The Numbers Are Staggering
Studies show anxiety and depression in esports occur at rates 2-3 times higher than the general population. Among elite League of Legends players, 68.6% lack access to any mental health support. Let that sink in. Nearly seven out of ten professional gamers competing at the highest level have zero access to counselling, psychology, or mental health resources.
The root causes aren't mysterious. Professional esports players train 10 or more hours daily. A Flinders University study of 17 professional gamers found a median sleep duration of just 6.8 hours per night, with sleep onset at 3:43am and wake times at 11:24am. The training intensity and sleep deprivation directly correlate with depression symptoms; Australian players, who train an average of 4.8 hours daily, reported lower depression scores than Korean players training 13.4 hours.
The sedentary lifestyle compounds everything. Chronic lower back pain from prolonged sitting links directly to anxiety and depression. Performance pressure, online harassment, and the constant threat of being cut or benched create a psychological minefield that traditional sports have spent decades learning to navigate. Esports organisations? Most have barely started.
Burnout Has A Face
LEC (League of Legends European Championship) players have started openly discussing what the industry refuses to acknowledge. Depression, insomnia, and burnout cycle together. Young players as young as 17 often find themselves entirely alone, with their organisation offering nothing beyond a paycheck. The off-season is often worst, when careers hang in the balance and players have time to sit with their own heads.
A qualitative study on League of Legends training found that a culture of "grinding" and overtraining placed enormous physical and emotional tolls on players. This wasn't framed as harmful; it was framed as professionalism. Success required sacrifice, no matter the cost.
Australia Is Waking Up
What's encouraging is the Australian response. The Australian Esports Association formally established its focus on health and wellbeing within esports. Checkpoint, an Australian non-profit founded by psychiatrist Dr Jennifer Hazel, offers free mental health resources specifically for gamers, including an online community called GamerMates where players can discuss mental health openly.
GameAware launched a 2026 pilot programme offering performance psychology coaching. Invictus Australia, a veteran support organisation, is exploring partnerships with esports groups to facilitate events for Defence communities. Flinders University's ongoing research, led by clinical psychologist Daniel Bonnar and Professor Michael Gradisar, continues tracking 60-100 players to test whether sleep interventions actually improve mental outcomes.
These initiatives matter. But they remain fragmented, under-resourced, and reach only a fraction of the players who need them.

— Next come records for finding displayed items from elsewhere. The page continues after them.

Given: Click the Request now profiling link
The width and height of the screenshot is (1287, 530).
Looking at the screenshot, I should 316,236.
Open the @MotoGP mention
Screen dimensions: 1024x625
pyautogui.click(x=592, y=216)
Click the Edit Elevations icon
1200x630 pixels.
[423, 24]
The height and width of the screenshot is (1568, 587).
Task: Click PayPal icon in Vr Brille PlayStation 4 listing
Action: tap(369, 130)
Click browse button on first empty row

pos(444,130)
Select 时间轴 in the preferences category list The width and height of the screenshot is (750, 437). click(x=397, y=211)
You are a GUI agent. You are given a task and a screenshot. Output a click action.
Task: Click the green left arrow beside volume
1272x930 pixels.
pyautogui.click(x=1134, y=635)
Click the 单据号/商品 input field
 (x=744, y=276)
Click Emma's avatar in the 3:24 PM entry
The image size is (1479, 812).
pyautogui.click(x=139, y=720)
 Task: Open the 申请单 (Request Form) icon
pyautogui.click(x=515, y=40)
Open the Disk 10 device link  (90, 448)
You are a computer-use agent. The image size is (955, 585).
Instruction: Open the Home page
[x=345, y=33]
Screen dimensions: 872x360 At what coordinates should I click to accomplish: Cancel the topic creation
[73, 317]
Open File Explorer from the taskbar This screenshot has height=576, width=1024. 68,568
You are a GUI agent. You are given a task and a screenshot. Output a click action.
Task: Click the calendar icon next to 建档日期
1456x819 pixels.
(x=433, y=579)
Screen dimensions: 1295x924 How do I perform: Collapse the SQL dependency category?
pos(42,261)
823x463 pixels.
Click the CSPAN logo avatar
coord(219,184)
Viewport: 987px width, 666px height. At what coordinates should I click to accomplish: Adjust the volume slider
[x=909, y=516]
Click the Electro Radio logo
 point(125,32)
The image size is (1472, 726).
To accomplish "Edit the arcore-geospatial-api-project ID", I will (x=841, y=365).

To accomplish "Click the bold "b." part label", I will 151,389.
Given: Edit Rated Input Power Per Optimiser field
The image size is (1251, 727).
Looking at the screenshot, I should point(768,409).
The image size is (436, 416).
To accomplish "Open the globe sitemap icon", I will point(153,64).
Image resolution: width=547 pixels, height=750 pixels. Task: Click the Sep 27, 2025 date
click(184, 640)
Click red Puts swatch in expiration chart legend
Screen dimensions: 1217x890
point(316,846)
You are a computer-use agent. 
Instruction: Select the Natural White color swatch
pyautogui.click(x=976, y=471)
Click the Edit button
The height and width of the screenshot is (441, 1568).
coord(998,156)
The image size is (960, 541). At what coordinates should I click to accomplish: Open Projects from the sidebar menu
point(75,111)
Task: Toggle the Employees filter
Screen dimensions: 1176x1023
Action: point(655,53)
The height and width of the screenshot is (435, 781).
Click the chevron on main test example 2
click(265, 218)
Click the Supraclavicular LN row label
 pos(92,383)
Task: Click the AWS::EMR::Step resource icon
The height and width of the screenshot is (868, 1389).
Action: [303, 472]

The Industry Still Isn't Serious
Global organisations like Team Liquid and Cloud9 now employ sports psychologists. Some tournaments have incorporated mental health breaks. But for every progressive team, there are dozens that treat mental health as weakness. Prize pools have exploded. Salaries have risen. Mental health support remains an afterthought, a PR gesture, not a genuine priority.
The problem is structural. Esports lacks the infrastructure that traditional sports built over decades. There's no equivalent of sports psychology standards, no regulatory baseline for player welfare. Young players desperate to go pro accept brutal conditions as the price of entry.
What needs to happen is straightforward: organisations must mandate mental health support as a condition of competing. Tournaments should require it. Teams should employ mental health professionals as they do coaches. Training regimens should prioritise sleep and recovery, not glorify sleep deprivation as a badge of honour.
Until that changes, Australian esports players will keep suffering in silence. And the industry will keep pretending it doesn't see them.